Question

If $$f(x)=5-2x$$ and $$g(x)=x^{2}+2x$$ find: $$g(f(x))$$

Answer

**step1** Understanding the Goal

The problem asks us to find the expression for the composite function $$g(f(x))$$. This means we need to substitute the entire expression of $$f(x)$$ into the function $$g(x)$$ wherever the variable $$x$$ appears in $$g(x)$$.

**step2** Identifying the Given Functions

We are given two functions:
The first function is $$f(x) = 5 - 2x$$.
The second function is $$g(x) = x^{2} + 2x$$.

**step3** Setting up the Composition

To find $$g(f(x))$$, we replace every $$x$$ in the definition of $$g(x)$$ with the expression for $$f(x)$$.
Since $$g(x) = x^{2} + 2x$$, we will substitute $$f(x)$$ into this form:
$$g(f(x)) = (f(x))^{2} + 2(f(x))$$.

Question1.step4 (Substituting the Expression for f(x))
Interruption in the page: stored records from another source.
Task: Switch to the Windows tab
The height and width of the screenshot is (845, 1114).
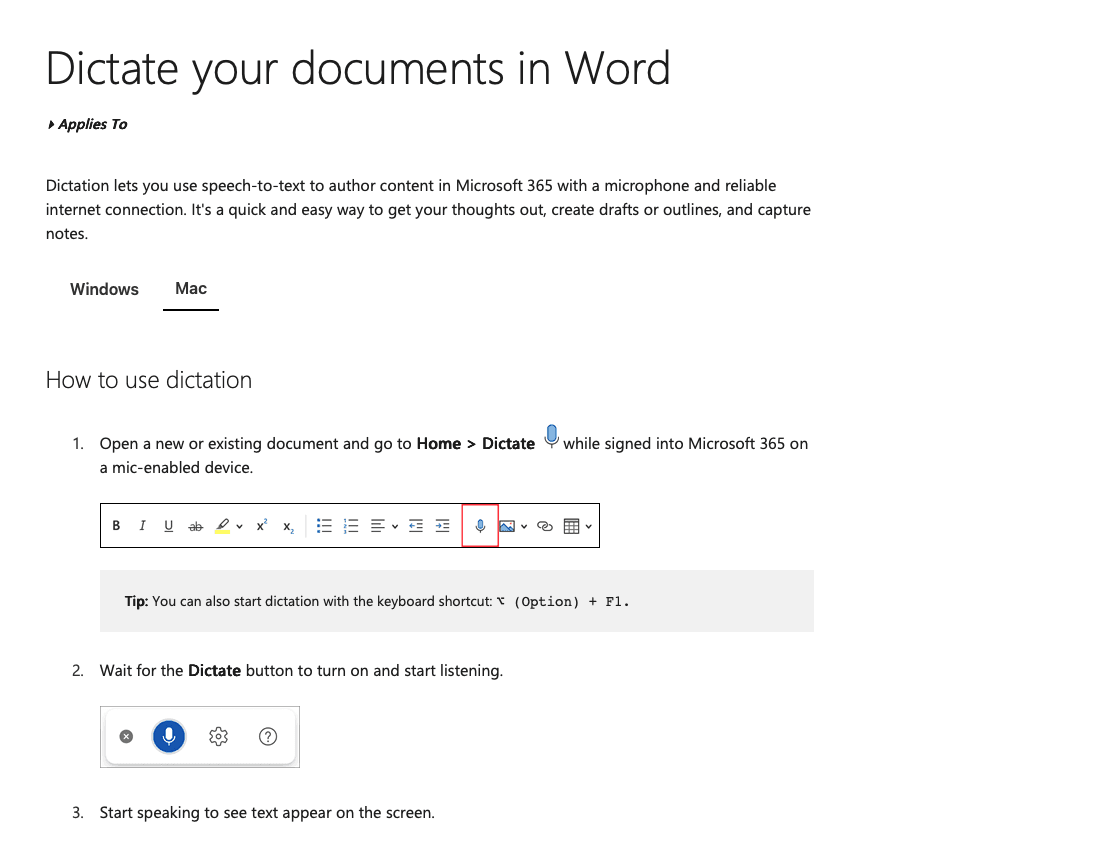Action: pos(104,289)
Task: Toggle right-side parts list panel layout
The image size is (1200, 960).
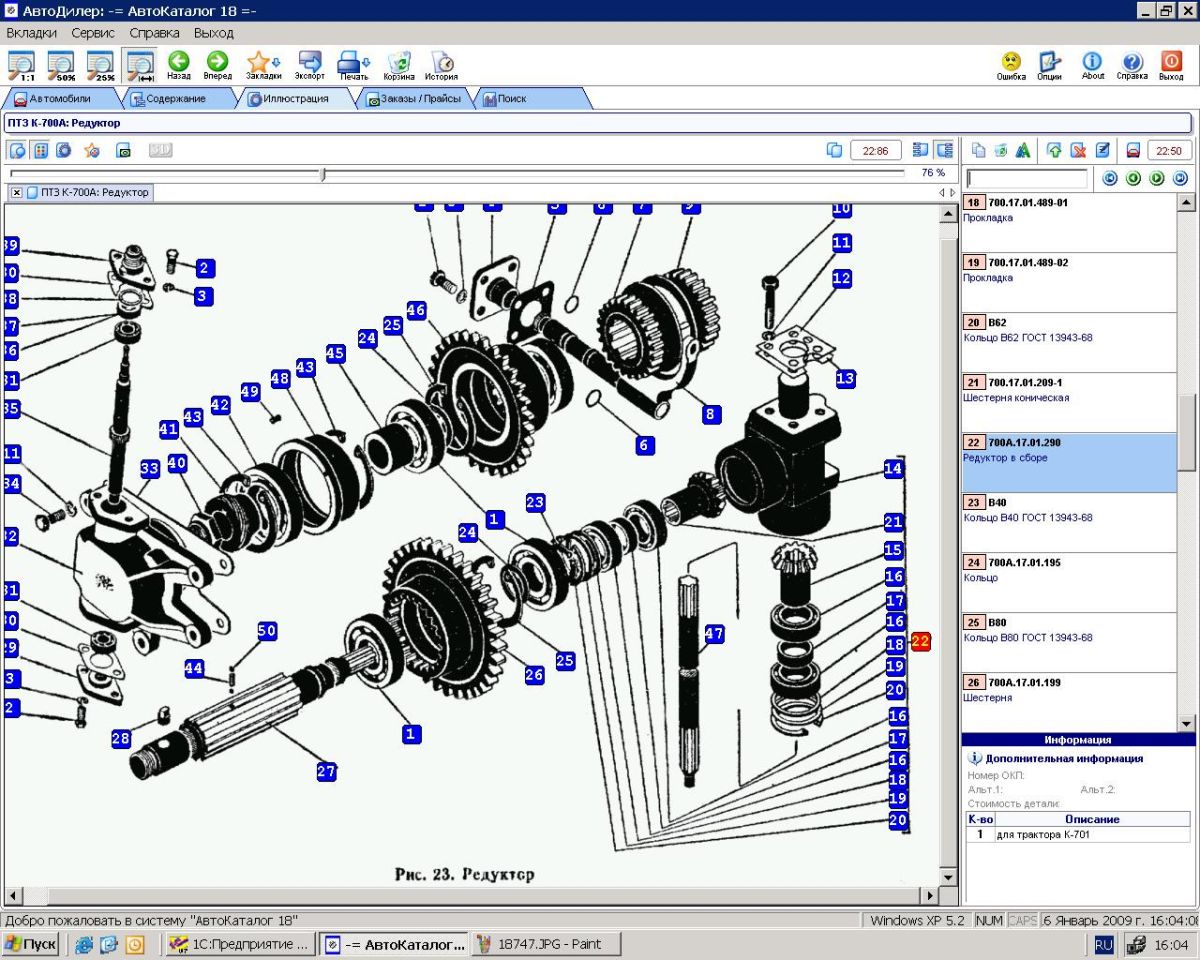Action: pos(944,150)
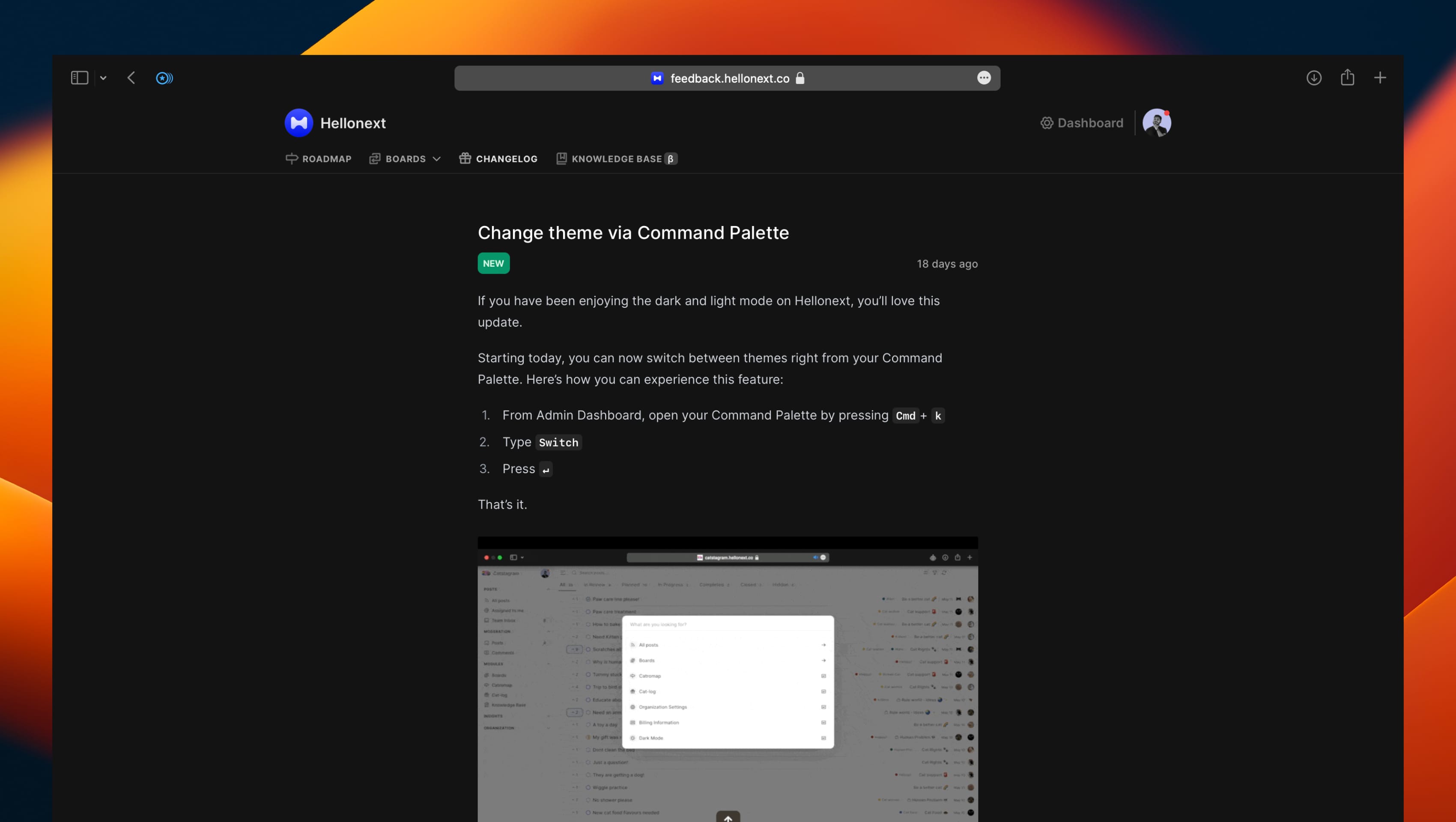The image size is (1456, 822).
Task: Click the Changelog gift icon
Action: point(465,159)
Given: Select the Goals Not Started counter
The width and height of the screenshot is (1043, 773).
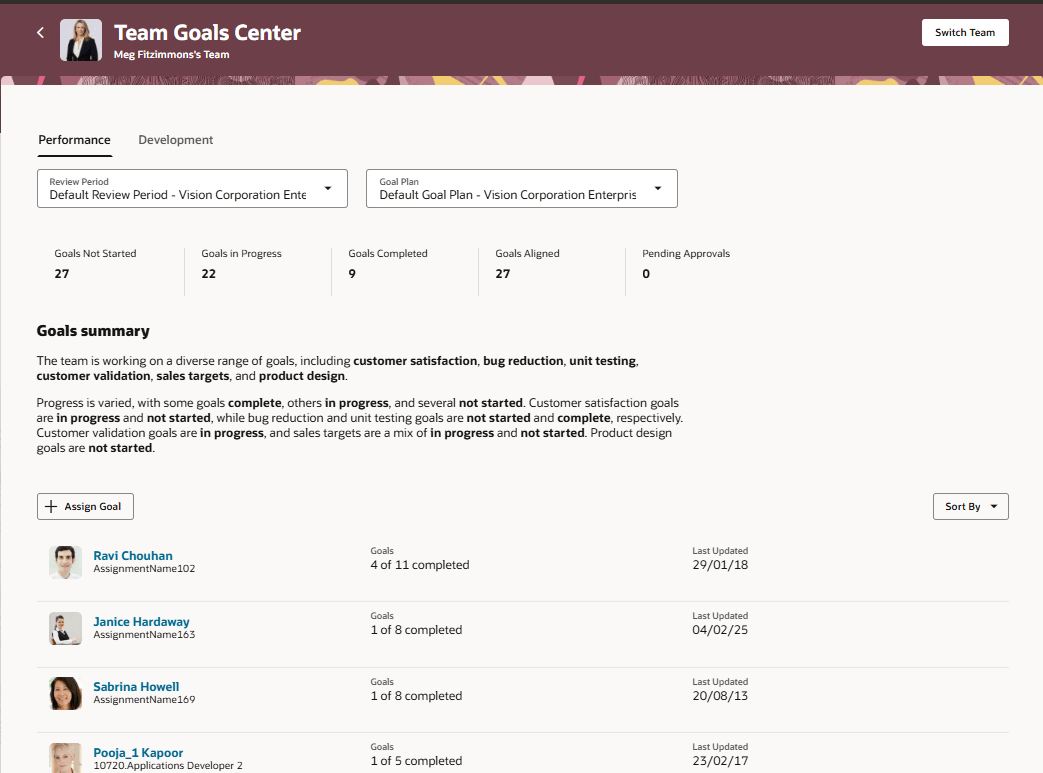Looking at the screenshot, I should pyautogui.click(x=95, y=263).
Now, we substitute the actual expression for $$f(x)$$, which is $$(5 - 2x)$$, into our setup from the previous step:
$$g(f(x)) = (5 - 2x)^{2} + 2(5 - 2x)$$.

**step5** Expanding the Squared Term

We need to expand the first term, $$(5 - 2x)^{2}$$. This means multiplying $$(5 - 2x)$$ by itself:
$$(5 - 2x)^{2} = (5 - 2x) \times (5 - 2x)$$.
We multiply each term in the first parenthesis by each term in the second parenthesis:
$$5 \times 5 = 25$$
$$5 \times (-2x) = -10x$$
$$-2x \times 5 = -10x$$
$$-2x \times (-2x) = 4x^{2}$$
Combining these results, the expanded term is $$4x^{2} - 10x - 10x + 25 = 4x^{2} - 20x + 25$$.

**step6** Distributing the Second Term

Next, we distribute the $$2$$ into the second term, $$2(5 - 2x)$$:
$$2 \times 5 = 10$$
$$2 \times (-2x) = -4x$$
Combining these results, the distributed term is $$10 - 4x$$.

**step7** Combining the Expanded Terms

Now, we combine the results from expanding the squared term (Step 5) and distributing the second term (Step 6):
$$g(f(x)) = (4x^{2} - 20x + 25) + (10 - 4x)$$.

**step8** Simplifying the Expression

Finally, we simplify the expression by combining like terms (terms with the same power of $$x$$):
First, group the $$x^{2}$$ terms: $$4x^{2}$$
Next, group the $$x$$ terms: $$-20x - 4x = -24x$$
Then, group the constant terms: $$25 + 10 = 35$$
So, the simplified expression for $$g(f(x))$$ is $$4x^{2} - 24x + 35$$.